И я почувствовал, что это было его искренней печалью, хотя я и знал, что он скажет за этим и кто будет во всем виноват:

– А все потому, что такие, как ты, под ногами мешаетесь, – не раз с раздражением говорил он мне. – То одного устрой на работу, то другому что-нибудь достань. Вот недавно народному скульптору Узбекистана, заслуженному деятелю культуры, трубу для керамической печи достал. А на все это надо время.

– Это потому ты об этом не написал, – частенько отвечал я ему, – потому, что нас с тобой в нашей советской баньке затомили. Нас с тобой не печатали. Особенно таких, как мы, патриотов.

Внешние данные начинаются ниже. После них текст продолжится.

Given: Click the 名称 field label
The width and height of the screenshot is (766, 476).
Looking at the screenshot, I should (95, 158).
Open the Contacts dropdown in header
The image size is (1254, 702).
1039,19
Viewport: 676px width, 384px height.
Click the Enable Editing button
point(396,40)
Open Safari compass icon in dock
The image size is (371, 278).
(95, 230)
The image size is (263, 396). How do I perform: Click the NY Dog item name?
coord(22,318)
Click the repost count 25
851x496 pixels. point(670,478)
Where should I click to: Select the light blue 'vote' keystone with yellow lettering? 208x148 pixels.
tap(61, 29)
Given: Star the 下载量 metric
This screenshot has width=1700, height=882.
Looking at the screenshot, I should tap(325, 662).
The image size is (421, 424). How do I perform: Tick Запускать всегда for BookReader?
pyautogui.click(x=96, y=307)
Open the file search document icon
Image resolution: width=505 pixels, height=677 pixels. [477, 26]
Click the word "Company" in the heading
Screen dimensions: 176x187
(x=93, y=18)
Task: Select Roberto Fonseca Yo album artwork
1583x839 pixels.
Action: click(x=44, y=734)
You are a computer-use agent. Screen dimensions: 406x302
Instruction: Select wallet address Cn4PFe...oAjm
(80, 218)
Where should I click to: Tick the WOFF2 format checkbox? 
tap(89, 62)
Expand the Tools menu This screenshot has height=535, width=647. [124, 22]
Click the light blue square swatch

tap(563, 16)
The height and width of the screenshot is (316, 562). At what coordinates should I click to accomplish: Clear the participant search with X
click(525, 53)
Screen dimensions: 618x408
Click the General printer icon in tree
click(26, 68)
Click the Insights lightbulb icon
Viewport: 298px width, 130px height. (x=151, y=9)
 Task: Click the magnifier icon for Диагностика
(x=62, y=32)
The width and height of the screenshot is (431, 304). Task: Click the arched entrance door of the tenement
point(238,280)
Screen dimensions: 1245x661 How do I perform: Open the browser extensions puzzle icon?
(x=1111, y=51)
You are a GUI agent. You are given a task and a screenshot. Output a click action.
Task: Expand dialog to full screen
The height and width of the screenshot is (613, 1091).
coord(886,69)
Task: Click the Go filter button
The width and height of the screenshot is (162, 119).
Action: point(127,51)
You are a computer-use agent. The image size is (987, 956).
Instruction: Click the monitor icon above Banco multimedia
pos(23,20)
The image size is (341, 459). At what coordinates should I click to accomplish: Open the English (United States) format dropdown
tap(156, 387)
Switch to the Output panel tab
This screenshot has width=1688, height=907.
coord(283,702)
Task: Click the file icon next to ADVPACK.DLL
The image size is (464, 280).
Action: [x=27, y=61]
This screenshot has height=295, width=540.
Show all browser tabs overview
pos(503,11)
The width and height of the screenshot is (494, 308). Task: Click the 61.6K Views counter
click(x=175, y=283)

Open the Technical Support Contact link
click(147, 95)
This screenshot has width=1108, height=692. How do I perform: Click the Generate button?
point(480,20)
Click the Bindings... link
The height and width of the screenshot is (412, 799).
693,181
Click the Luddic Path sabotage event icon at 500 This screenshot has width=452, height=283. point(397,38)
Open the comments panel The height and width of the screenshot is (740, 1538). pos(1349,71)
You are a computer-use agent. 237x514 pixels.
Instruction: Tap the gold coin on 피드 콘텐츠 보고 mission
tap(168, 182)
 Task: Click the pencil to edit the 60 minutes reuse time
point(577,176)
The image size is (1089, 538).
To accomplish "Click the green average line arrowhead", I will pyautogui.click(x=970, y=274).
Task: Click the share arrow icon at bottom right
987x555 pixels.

– Да что вы, городские, понимаете в патриотизме, – с раздражением только отмахивался Коля, давая мне понять, что я только примазываюсь к его достоинству, и что я не одного с ним поля ягода. – Всю жизнь на Невском прожил и туда же – патриот! Вон твой отец пришел с войны целым и невредимым. А мой добровольно пошел и не вернулся. Брат от голода уже в лежку лежал, а меня мать к тетке в Вологду подкормиться на время послала. Патриот, а в армии не служил! Прикинулся дураком, не то, что я три года в Кронштадте на фортах отмантулил. Пожил бы ты в общежитии, как я, двадцать лет, по-другому бы запел. А то – патриот! Знаем мы таких патриотов!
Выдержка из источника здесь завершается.